从ListBox到DataSet的数据

时间:2013-04-05 18:58:20

标签: delphi listbox dataset

我有DBGrid我在其中加载与DataSetPeople关联的table_people的名称。我创建了一个拖放过程,用户可以拖动名称并放入ListBox。用户可以放入listbox_employeeslistbox_manager

我的问题

我想使用用户在两个列表框中放置的名称在table_people之间创建关系。
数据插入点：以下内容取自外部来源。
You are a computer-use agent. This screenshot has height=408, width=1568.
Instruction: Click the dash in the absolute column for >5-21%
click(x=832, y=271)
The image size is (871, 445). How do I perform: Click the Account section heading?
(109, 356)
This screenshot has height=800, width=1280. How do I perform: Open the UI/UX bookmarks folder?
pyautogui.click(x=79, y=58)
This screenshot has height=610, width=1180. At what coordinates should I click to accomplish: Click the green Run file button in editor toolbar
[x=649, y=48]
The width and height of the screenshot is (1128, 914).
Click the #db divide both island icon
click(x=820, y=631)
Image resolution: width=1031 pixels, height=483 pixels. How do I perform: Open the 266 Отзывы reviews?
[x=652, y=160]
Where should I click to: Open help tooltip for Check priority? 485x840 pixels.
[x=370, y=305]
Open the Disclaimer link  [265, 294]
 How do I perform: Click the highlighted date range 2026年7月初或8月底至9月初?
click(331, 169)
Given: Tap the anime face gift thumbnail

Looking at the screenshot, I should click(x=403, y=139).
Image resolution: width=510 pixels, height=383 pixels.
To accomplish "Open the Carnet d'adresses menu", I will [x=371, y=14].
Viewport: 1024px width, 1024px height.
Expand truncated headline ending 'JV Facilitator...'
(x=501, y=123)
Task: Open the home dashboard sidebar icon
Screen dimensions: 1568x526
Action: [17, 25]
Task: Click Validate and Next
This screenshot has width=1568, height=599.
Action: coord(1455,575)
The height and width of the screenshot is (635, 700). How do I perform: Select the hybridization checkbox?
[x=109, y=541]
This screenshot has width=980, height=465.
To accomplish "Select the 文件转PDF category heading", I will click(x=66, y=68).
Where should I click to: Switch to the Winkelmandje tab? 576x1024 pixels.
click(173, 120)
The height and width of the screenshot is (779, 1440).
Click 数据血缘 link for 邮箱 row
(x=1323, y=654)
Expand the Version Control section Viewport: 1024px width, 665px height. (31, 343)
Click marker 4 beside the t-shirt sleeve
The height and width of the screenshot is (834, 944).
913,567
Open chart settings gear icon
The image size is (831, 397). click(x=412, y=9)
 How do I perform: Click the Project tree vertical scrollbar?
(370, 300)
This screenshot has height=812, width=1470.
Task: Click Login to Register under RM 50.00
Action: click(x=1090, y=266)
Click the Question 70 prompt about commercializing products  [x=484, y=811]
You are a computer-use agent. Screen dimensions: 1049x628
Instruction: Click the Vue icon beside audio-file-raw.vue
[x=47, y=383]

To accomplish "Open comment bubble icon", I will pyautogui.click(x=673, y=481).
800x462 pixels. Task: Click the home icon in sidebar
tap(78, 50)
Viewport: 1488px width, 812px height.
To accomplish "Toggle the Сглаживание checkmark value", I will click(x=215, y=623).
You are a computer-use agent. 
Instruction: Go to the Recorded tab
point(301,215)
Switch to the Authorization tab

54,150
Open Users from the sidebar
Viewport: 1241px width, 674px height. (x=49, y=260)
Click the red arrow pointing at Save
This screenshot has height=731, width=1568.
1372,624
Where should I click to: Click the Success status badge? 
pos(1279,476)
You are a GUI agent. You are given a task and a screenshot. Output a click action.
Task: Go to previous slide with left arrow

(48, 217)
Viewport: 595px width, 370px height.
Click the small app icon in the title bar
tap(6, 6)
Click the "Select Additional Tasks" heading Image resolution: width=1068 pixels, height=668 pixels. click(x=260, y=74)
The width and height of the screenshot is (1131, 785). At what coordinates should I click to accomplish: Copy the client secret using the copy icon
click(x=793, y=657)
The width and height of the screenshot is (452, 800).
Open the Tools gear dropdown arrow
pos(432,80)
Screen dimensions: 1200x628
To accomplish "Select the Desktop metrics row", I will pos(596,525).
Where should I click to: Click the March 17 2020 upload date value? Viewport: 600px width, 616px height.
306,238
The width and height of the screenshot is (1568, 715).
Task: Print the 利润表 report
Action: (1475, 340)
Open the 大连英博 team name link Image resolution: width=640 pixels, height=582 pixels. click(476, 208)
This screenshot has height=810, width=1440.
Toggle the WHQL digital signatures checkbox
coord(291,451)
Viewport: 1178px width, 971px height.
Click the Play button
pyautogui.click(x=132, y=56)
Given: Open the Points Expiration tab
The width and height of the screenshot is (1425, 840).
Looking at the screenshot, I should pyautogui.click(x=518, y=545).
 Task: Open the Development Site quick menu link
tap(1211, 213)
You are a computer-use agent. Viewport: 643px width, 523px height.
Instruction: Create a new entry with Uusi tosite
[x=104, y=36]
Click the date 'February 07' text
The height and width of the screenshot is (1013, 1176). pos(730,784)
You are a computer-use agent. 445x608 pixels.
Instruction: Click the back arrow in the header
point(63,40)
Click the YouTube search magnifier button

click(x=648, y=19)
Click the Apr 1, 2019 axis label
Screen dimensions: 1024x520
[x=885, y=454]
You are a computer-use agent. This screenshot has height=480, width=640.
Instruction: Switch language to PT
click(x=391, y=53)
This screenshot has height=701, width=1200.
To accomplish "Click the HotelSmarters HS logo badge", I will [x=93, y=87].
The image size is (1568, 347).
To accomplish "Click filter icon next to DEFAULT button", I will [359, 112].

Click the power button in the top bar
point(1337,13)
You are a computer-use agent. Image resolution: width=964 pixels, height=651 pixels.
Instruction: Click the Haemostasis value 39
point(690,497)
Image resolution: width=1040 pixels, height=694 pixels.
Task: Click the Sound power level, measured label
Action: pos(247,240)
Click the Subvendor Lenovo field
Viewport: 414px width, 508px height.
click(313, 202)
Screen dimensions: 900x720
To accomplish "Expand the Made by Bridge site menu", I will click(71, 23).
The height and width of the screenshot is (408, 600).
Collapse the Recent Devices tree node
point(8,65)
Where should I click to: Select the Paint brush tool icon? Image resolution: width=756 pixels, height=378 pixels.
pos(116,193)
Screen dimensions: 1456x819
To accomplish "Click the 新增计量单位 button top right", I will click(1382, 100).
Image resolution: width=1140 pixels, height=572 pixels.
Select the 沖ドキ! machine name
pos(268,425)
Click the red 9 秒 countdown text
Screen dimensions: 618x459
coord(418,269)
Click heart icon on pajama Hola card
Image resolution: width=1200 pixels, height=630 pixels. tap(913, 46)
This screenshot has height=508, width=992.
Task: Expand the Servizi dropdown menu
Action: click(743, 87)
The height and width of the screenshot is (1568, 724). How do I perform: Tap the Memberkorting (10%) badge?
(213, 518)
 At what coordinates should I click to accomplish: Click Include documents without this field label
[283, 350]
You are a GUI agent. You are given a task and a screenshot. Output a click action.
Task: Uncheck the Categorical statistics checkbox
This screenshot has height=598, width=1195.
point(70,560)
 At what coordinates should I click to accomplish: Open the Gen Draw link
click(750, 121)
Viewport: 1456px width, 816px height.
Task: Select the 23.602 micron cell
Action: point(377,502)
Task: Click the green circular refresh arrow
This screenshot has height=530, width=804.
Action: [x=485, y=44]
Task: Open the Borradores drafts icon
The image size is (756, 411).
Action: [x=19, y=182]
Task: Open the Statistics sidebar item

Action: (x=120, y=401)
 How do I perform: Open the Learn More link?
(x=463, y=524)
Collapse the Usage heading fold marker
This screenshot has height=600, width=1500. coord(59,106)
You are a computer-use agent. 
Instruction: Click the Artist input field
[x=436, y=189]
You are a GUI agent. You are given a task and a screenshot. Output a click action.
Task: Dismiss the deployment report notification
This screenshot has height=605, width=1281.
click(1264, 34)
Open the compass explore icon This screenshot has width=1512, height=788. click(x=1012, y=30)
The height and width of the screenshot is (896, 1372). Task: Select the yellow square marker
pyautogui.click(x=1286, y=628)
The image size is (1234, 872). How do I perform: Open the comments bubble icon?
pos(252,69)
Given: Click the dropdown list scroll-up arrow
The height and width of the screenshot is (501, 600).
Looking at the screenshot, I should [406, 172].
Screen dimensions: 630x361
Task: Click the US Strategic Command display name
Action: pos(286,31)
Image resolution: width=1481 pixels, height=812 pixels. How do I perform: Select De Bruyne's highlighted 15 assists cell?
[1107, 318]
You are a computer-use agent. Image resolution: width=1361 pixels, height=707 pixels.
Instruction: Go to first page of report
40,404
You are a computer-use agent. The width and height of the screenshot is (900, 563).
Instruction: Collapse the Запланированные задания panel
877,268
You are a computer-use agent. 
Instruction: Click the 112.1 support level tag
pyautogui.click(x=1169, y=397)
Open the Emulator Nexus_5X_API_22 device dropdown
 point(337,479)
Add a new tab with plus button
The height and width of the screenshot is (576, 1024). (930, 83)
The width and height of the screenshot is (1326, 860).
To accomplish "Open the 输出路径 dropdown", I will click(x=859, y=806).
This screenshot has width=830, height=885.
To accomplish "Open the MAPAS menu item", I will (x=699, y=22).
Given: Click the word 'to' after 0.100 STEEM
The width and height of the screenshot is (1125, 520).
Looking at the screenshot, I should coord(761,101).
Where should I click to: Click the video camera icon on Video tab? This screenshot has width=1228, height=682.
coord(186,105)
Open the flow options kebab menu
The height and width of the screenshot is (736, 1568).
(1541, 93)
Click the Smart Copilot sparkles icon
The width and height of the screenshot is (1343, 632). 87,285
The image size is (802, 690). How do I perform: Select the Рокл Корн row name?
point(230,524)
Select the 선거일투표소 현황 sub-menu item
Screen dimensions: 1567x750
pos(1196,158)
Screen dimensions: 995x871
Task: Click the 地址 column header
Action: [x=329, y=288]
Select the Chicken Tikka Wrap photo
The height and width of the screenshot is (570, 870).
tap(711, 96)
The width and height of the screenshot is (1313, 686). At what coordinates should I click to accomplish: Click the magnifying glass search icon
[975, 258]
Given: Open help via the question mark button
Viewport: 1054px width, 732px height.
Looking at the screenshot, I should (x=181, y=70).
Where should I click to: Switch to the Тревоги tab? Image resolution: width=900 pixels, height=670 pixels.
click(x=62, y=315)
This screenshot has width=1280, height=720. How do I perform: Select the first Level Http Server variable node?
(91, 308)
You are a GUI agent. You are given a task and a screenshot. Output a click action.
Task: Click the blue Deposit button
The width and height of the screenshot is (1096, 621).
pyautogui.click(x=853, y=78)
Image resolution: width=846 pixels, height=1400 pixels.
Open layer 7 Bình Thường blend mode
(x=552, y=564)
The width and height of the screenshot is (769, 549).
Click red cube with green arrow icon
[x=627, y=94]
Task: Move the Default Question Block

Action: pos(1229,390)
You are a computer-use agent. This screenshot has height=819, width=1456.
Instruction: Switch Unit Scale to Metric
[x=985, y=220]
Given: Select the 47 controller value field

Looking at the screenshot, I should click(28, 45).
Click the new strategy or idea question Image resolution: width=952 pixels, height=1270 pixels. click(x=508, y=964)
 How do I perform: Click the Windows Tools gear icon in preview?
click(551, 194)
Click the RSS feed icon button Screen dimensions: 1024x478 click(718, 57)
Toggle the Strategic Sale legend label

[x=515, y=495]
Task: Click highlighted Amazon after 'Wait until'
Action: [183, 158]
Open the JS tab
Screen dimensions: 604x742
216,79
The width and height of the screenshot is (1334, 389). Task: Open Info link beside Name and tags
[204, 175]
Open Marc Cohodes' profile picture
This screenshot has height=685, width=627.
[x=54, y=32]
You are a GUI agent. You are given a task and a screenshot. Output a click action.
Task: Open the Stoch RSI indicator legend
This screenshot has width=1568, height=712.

我创建table_relationship employeeIDmanagerID匹配。

那么,如何从每个listbox获取名称,将此名称与ID相关联,并将此ID放入与employeeIDmanagerID相关联的DataSetRelationshiptable_relationship

2 个答案:

答案 0 :(得分:1)

如果您的ID是数字(整数)值,则可以在填充它时使用TListBox.Items.Objects存储它(在表单上的放置事件处理程序中):

var
  PersonName: string;
  PersonID: Integer;
begin
  with YourDataModule do  // Gives access to the tables in the data module
  begin
    PersonName := table_people.FieldByName('employeeName').AsString;
    PersonID   := table_people.FieldByName('employeeID').AsInteger);
  end;
  listbox_employees.Items.AddObject(PersonName, TObject(PersonID);
end;

对于经理,只需更改管理员的列表框和经理的字段值。

要取回ID以用于INSERT声明:

// Make sure both listboxes have the same number of items, of course.
var
  EmployeeID: Integer;
  ManagerID: Integer;
  i: Integer;
begin
  for i := 0 to ListBox_Employees.Items.Count - 1 do
  begin
    EmployeeID := Integer(ListBox_Employees.Items.Objects[i]);
    ManagerID := Integer(ListBox_Manager.Items.Objects[i]);
    if not YourDataModule.MakeRelationship(EmployeeID, ManagerID) then
      ShowMessage('Unable to relate this employee and manager!');
  end;
end;

// If you're using a SQL query, the `INSERT` should be created like this
// somewhere, like in your datamodule's OnCreate event
//   qryRelationShips.SQL.Clear;
//   qryRelationShips.SQL.Add('INSERT INTO table_relationship (employeeID, managerID)');
//   qryRelationShips.SQL.Add('VALUES (:employeeID, :managerID)';
//
// Or you can type it into the SQL property in the Object Inspector at designtime 
//   INSERT INTO table_relationship (employeeID, managerID) VALUES (:employeeID, :managerID)


function TYourDataModule.MakeRelationship(const EmpID, MgrID: Integer):  Boolean;
begin
  Result := False;
  // INSERT into your dataset:
  qryRelationShips.ParamByName('employeeID').AsInteger := EmpID;
  qryRelationShips.ParamByName('managerID').AsInteger := MgrID;
  try
    qryRelationShips.ExecSQL;
    Result := qryRelationShips.RowsAffected;
  finally
    qryRelationShips.Close;
  end;
end;

// If you're using a table instead of a query, getting a result is harder
function TYourDataModule.MakeRelationship(const EmpID, MgrID: Integer):  Boolean;
begin
  Result := True;
  try
    tblRelationShips.Insert;
    tblRelationShips.FieldByName('employeeID').AsInteger := EmpID;
    tblRelationShips.FieldByName('managerID').AsInteger := MgrID;
    tblRelationShips.Post;
  except
    Result := False;
  end;
end;

答案 1 :(得分:0)

我希望您使用SQLite数据库制作表格。因此,您可以通过使用查询来插入行来实现。使用db.execSQL(); 你可以保留一个计数器来增加id值。